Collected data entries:
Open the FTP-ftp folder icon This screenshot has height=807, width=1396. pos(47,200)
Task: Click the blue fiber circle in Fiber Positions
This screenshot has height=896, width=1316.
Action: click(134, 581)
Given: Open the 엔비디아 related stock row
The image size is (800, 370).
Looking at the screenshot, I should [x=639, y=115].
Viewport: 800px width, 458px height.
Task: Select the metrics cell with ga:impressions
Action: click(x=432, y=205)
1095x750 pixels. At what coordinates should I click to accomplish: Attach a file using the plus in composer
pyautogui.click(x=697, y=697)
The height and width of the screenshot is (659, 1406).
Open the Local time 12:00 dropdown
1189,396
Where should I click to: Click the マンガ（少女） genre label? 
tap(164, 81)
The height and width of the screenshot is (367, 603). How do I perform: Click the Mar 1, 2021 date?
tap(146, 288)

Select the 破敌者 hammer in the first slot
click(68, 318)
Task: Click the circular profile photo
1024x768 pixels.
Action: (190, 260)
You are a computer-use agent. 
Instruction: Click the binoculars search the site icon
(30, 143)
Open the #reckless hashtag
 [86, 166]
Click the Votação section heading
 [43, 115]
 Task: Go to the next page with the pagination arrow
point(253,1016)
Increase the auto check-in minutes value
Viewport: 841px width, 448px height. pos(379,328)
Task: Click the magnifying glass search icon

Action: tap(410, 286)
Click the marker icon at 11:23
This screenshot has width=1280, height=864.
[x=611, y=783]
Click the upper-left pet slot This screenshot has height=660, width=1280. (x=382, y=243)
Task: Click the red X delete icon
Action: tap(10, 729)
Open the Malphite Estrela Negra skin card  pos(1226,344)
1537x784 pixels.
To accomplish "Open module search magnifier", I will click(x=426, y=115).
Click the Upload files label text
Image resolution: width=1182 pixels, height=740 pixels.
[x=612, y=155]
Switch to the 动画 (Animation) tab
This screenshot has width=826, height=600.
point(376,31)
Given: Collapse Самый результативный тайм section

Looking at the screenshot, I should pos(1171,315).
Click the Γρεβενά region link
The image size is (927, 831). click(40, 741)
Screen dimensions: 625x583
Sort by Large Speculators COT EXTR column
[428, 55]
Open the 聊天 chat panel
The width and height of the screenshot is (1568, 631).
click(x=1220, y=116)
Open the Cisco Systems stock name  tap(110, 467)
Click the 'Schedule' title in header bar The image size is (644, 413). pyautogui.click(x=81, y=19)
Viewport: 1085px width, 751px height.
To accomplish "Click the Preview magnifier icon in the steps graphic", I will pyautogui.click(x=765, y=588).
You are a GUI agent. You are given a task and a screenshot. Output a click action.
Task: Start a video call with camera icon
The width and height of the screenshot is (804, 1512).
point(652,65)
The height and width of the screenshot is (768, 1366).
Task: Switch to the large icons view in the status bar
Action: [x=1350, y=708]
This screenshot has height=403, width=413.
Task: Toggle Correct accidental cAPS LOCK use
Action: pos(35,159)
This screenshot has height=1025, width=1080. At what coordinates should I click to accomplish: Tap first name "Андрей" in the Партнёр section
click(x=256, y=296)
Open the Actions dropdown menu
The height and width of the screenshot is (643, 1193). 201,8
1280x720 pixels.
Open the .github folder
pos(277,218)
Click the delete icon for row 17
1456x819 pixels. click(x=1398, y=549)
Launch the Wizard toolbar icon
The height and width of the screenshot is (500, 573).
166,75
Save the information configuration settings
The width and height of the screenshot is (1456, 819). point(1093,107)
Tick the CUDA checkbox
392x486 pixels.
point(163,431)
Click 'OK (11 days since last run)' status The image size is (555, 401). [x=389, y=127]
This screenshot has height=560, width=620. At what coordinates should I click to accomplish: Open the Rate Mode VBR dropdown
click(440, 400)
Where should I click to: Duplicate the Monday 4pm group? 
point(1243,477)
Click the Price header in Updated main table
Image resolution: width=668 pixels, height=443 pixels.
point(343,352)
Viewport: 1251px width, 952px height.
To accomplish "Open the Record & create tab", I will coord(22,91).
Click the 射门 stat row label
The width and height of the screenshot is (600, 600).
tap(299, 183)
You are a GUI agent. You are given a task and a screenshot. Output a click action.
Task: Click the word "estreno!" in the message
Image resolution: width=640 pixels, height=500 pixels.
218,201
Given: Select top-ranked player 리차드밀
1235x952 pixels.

▶ _Directions for this task_
Down to the last line, copy the entries above exactly.

▶ _Finished exercise_
Open the FTP-ftp folder icon This screenshot has height=807, width=1396. pos(47,200)
Task: Click the blue fiber circle in Fiber Positions
This screenshot has height=896, width=1316.
Action: click(134, 581)
Given: Open the 엔비디아 related stock row
The image size is (800, 370).
Looking at the screenshot, I should [x=639, y=115].
Viewport: 800px width, 458px height.
Task: Select the metrics cell with ga:impressions
Action: click(x=432, y=205)
1095x750 pixels. At what coordinates should I click to accomplish: Attach a file using the plus in composer
pyautogui.click(x=697, y=697)
The height and width of the screenshot is (659, 1406).
Open the Local time 12:00 dropdown
1189,396
Where should I click to: Click the マンガ（少女） genre label? 
tap(164, 81)
The height and width of the screenshot is (367, 603). How do I perform: Click the Mar 1, 2021 date?
tap(146, 288)

Select the 破敌者 hammer in the first slot
click(68, 318)
Task: Click the circular profile photo
1024x768 pixels.
Action: (190, 260)
You are a computer-use agent. 
Instruction: Click the binoculars search the site icon
(30, 143)
Open the #reckless hashtag
 [86, 166]
Click the Votação section heading
 [43, 115]
 Task: Go to the next page with the pagination arrow
point(253,1016)
Increase the auto check-in minutes value
Viewport: 841px width, 448px height. pos(379,328)
Task: Click the magnifying glass search icon

Action: tap(410, 286)
Click the marker icon at 11:23
This screenshot has width=1280, height=864.
[x=611, y=783]
Click the upper-left pet slot This screenshot has height=660, width=1280. (x=382, y=243)
Task: Click the red X delete icon
Action: tap(10, 729)
Open the Malphite Estrela Negra skin card  pos(1226,344)
1537x784 pixels.
To accomplish "Open module search magnifier", I will click(x=426, y=115).
Click the Upload files label text
Image resolution: width=1182 pixels, height=740 pixels.
[x=612, y=155]
Switch to the 动画 (Animation) tab
This screenshot has width=826, height=600.
point(376,31)
Given: Collapse Самый результативный тайм section

Looking at the screenshot, I should pos(1171,315).
Click the Γρεβενά region link
The image size is (927, 831). click(40, 741)
Screen dimensions: 625x583
Sort by Large Speculators COT EXTR column
[428, 55]
Open the 聊天 chat panel
The width and height of the screenshot is (1568, 631).
click(x=1220, y=116)
Open the Cisco Systems stock name  tap(110, 467)
Click the 'Schedule' title in header bar The image size is (644, 413). pyautogui.click(x=81, y=19)
Viewport: 1085px width, 751px height.
To accomplish "Click the Preview magnifier icon in the steps graphic", I will pyautogui.click(x=765, y=588).
You are a GUI agent. You are given a task and a screenshot. Output a click action.
Task: Start a video call with camera icon
The width and height of the screenshot is (804, 1512).
point(652,65)
The height and width of the screenshot is (768, 1366).
Task: Switch to the large icons view in the status bar
Action: [x=1350, y=708]
This screenshot has height=403, width=413.
Task: Toggle Correct accidental cAPS LOCK use
Action: pos(35,159)
This screenshot has height=1025, width=1080. At what coordinates should I click to accomplish: Tap first name "Андрей" in the Партнёр section
click(x=256, y=296)
Open the Actions dropdown menu
The height and width of the screenshot is (643, 1193). 201,8
1280x720 pixels.
Open the .github folder
pos(277,218)
Click the delete icon for row 17
1456x819 pixels. click(x=1398, y=549)
Launch the Wizard toolbar icon
The height and width of the screenshot is (500, 573).
166,75
Save the information configuration settings
The width and height of the screenshot is (1456, 819). point(1093,107)
Tick the CUDA checkbox
392x486 pixels.
point(163,431)
Click 'OK (11 days since last run)' status The image size is (555, 401). [x=389, y=127]
This screenshot has height=560, width=620. At what coordinates should I click to accomplish: Open the Rate Mode VBR dropdown
click(440, 400)
Where should I click to: Duplicate the Monday 4pm group? 
point(1243,477)
Click the Price header in Updated main table
Image resolution: width=668 pixels, height=443 pixels.
point(343,352)
Viewport: 1251px width, 952px height.
To accomplish "Open the Record & create tab", I will coord(22,91).
Click the 射门 stat row label
The width and height of the screenshot is (600, 600).
tap(299, 183)
You are a GUI agent. You are given a task and a screenshot. Output a click action.
Task: Click the word "estreno!" in the message
Image resolution: width=640 pixels, height=500 pixels.
218,201
Given: Select top-ranked player 리차드밀
1235x952 pixels.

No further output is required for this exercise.